### [Your instructions]
Your task is to repeat exactly the lines below between the line holding "The image size is (952, 1269)." and the line holding "Click the browser", inclusive, and only those.

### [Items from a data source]
* * *
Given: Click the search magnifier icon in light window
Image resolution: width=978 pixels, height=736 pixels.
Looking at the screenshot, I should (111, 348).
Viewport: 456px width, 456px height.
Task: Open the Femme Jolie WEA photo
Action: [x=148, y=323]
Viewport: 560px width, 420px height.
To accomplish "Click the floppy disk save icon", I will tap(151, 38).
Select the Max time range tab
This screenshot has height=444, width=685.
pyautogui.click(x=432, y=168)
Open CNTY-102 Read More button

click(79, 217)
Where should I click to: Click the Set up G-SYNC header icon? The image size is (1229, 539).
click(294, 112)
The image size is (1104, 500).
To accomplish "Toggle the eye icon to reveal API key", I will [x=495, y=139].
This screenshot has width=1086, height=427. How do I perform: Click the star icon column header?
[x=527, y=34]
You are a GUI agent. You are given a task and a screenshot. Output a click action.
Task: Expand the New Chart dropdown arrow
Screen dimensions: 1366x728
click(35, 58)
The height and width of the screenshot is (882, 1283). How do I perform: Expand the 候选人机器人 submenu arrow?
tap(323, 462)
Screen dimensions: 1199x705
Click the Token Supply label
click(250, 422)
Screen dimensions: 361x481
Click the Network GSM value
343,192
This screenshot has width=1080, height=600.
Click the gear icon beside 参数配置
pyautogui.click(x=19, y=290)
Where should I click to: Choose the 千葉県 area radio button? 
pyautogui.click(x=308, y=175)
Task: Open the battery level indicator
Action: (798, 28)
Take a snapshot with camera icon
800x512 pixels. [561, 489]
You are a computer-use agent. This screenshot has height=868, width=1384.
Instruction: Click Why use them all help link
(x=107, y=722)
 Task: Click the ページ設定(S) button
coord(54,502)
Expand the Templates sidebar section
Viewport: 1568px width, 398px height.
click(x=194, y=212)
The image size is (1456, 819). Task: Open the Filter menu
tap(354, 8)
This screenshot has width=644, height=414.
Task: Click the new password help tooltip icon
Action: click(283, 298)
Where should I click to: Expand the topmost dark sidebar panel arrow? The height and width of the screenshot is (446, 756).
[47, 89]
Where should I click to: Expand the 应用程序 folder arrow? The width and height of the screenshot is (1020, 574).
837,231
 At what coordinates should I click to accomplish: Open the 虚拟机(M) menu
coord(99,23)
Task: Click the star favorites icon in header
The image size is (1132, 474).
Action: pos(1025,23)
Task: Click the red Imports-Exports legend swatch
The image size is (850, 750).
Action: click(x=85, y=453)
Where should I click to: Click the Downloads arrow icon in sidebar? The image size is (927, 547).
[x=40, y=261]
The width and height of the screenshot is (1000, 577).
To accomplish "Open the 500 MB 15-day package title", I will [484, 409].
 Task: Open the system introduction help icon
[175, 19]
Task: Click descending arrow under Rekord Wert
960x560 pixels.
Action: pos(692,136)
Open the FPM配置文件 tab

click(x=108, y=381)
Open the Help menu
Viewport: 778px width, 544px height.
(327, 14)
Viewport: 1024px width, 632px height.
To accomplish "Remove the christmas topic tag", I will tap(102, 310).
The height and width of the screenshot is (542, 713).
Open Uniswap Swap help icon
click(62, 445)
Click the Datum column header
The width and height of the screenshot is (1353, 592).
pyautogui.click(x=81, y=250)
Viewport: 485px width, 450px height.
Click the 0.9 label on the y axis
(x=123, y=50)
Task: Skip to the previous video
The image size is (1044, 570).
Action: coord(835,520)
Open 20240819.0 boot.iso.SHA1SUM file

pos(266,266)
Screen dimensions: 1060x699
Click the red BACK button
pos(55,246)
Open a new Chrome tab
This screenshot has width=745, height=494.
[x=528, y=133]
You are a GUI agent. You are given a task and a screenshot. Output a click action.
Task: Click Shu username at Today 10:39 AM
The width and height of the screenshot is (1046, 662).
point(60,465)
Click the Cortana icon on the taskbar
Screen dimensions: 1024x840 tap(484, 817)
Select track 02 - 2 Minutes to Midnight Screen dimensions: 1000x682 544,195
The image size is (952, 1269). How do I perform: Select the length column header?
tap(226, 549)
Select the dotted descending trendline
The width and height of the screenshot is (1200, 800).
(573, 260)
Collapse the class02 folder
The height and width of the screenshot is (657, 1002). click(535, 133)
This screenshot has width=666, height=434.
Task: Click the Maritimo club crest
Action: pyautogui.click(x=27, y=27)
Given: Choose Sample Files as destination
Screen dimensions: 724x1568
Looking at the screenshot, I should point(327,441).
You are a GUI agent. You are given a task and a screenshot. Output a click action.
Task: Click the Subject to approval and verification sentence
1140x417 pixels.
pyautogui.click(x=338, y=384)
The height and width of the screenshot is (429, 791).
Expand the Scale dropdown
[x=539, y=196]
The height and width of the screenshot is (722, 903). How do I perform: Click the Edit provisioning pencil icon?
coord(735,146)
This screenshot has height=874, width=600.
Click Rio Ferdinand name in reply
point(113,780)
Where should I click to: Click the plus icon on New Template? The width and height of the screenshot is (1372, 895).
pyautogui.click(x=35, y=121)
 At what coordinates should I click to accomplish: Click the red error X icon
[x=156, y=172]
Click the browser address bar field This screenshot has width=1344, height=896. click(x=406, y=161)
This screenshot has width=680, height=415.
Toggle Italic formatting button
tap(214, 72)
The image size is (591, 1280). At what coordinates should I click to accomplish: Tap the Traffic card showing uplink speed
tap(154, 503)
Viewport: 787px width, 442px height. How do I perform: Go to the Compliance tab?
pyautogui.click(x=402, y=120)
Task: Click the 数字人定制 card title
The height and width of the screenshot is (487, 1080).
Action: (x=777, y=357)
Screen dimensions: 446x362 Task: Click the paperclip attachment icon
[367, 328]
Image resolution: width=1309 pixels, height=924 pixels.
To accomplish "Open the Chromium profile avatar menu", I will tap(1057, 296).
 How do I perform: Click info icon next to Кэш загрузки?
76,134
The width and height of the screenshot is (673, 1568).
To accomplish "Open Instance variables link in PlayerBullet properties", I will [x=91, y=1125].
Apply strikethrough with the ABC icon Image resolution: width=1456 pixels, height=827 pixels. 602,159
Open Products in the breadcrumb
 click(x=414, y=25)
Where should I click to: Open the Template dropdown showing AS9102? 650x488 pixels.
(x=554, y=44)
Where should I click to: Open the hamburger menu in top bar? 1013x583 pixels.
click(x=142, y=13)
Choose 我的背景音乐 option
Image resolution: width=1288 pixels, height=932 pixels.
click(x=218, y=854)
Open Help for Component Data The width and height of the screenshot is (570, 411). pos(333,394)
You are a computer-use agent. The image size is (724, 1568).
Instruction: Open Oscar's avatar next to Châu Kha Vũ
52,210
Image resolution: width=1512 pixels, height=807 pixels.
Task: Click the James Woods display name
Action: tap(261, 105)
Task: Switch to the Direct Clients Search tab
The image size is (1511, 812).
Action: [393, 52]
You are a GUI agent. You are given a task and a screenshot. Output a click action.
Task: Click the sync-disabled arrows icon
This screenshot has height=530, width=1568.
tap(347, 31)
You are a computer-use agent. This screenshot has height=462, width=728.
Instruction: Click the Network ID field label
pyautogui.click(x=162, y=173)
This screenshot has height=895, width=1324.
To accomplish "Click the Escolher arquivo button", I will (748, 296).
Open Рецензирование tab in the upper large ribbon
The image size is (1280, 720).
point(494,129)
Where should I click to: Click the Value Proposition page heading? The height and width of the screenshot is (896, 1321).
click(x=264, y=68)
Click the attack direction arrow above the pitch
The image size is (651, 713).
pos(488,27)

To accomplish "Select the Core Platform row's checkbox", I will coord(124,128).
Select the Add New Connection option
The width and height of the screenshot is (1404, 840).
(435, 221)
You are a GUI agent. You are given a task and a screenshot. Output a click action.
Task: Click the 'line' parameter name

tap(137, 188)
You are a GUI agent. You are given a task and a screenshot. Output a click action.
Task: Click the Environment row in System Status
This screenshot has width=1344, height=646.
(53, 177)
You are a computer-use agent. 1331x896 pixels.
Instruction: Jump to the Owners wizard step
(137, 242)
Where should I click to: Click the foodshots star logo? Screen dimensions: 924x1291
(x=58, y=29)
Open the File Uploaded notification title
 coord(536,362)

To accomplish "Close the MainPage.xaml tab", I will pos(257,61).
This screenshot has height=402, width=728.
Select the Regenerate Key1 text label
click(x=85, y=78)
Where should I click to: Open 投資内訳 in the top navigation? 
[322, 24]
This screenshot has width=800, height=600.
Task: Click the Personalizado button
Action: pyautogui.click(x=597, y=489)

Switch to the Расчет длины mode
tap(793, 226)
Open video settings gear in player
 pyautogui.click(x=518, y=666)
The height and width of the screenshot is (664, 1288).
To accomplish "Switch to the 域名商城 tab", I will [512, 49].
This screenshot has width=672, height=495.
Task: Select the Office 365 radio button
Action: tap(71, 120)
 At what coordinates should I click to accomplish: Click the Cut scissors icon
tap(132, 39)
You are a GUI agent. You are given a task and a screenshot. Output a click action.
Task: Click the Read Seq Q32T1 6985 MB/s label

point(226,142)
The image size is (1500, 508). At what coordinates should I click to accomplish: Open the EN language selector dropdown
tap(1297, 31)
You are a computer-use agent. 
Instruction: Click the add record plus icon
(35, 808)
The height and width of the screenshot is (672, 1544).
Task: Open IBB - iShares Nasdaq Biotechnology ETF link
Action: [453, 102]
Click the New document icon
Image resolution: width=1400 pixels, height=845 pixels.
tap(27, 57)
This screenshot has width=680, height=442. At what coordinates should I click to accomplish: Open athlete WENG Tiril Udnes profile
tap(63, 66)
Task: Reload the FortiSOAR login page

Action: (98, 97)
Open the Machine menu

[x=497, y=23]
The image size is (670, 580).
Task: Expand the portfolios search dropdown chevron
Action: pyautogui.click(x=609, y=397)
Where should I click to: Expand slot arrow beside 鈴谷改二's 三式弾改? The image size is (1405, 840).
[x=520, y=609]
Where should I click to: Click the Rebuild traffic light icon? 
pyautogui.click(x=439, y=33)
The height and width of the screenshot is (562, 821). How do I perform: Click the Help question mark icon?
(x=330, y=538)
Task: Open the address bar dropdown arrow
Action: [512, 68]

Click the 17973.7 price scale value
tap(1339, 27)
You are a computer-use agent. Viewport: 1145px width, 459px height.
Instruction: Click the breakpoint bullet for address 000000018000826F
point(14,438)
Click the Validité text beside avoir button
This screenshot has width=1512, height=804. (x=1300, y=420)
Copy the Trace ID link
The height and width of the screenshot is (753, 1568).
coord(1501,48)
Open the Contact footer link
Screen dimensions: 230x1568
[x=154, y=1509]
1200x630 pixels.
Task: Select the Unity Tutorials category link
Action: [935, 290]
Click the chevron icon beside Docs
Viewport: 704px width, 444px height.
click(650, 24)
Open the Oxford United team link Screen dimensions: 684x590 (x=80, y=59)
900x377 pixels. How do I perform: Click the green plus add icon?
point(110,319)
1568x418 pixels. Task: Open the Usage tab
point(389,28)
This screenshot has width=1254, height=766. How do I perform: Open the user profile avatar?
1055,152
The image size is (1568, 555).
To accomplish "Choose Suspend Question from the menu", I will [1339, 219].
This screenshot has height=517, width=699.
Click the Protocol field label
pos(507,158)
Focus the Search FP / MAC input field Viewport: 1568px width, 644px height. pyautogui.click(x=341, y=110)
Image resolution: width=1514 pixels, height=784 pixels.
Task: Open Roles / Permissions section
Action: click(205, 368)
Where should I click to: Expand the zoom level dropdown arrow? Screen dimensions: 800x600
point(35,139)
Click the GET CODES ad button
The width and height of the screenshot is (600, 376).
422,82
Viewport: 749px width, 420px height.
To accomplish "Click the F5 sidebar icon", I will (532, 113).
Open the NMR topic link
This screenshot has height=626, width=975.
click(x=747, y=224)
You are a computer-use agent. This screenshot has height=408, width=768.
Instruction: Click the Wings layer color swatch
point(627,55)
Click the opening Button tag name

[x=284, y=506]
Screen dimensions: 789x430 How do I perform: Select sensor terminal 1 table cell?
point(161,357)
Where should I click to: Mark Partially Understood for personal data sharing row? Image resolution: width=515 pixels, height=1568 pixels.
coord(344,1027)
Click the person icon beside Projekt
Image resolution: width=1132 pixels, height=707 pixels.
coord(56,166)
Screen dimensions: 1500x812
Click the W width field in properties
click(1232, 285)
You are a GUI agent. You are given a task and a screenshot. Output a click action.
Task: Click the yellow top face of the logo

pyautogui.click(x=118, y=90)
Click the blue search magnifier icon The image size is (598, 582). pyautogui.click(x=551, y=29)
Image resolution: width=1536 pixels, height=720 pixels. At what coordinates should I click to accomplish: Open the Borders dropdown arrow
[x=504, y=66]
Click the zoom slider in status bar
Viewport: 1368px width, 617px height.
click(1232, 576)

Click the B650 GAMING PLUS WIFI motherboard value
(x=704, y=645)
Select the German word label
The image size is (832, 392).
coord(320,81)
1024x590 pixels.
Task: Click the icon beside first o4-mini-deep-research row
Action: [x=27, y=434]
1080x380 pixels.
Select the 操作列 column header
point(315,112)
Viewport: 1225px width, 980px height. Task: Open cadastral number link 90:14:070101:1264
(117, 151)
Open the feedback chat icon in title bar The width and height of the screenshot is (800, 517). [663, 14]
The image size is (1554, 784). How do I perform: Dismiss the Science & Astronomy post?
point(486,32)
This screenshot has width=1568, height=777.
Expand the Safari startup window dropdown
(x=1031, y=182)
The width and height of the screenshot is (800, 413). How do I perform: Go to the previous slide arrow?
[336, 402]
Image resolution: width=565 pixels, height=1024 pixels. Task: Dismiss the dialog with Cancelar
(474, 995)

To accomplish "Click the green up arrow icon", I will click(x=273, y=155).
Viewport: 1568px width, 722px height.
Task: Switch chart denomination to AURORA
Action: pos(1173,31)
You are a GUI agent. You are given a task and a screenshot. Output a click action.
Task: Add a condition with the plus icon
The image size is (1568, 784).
* * *
### [Output for this task]
The image size is (952, 1269). How do I perform: Select the length column header?
tap(226, 549)
Select the dotted descending trendline
The width and height of the screenshot is (1200, 800).
(573, 260)
Collapse the class02 folder
The height and width of the screenshot is (657, 1002). click(535, 133)
This screenshot has width=666, height=434.
Task: Click the Maritimo club crest
Action: pyautogui.click(x=27, y=27)
Given: Choose Sample Files as destination
Screen dimensions: 724x1568
Looking at the screenshot, I should point(327,441).
You are a GUI agent. You are given a task and a screenshot. Output a click action.
Task: Click the Subject to approval and verification sentence
1140x417 pixels.
pyautogui.click(x=338, y=384)
The height and width of the screenshot is (429, 791).
Expand the Scale dropdown
[x=539, y=196]
The height and width of the screenshot is (722, 903). How do I perform: Click the Edit provisioning pencil icon?
coord(735,146)
This screenshot has height=874, width=600.
Click Rio Ferdinand name in reply
point(113,780)
Where should I click to: Click the plus icon on New Template? The width and height of the screenshot is (1372, 895).
pyautogui.click(x=35, y=121)
 At what coordinates should I click to accomplish: Click the red error X icon
[x=156, y=172]
Click the browser address bar field This screenshot has width=1344, height=896. click(x=406, y=161)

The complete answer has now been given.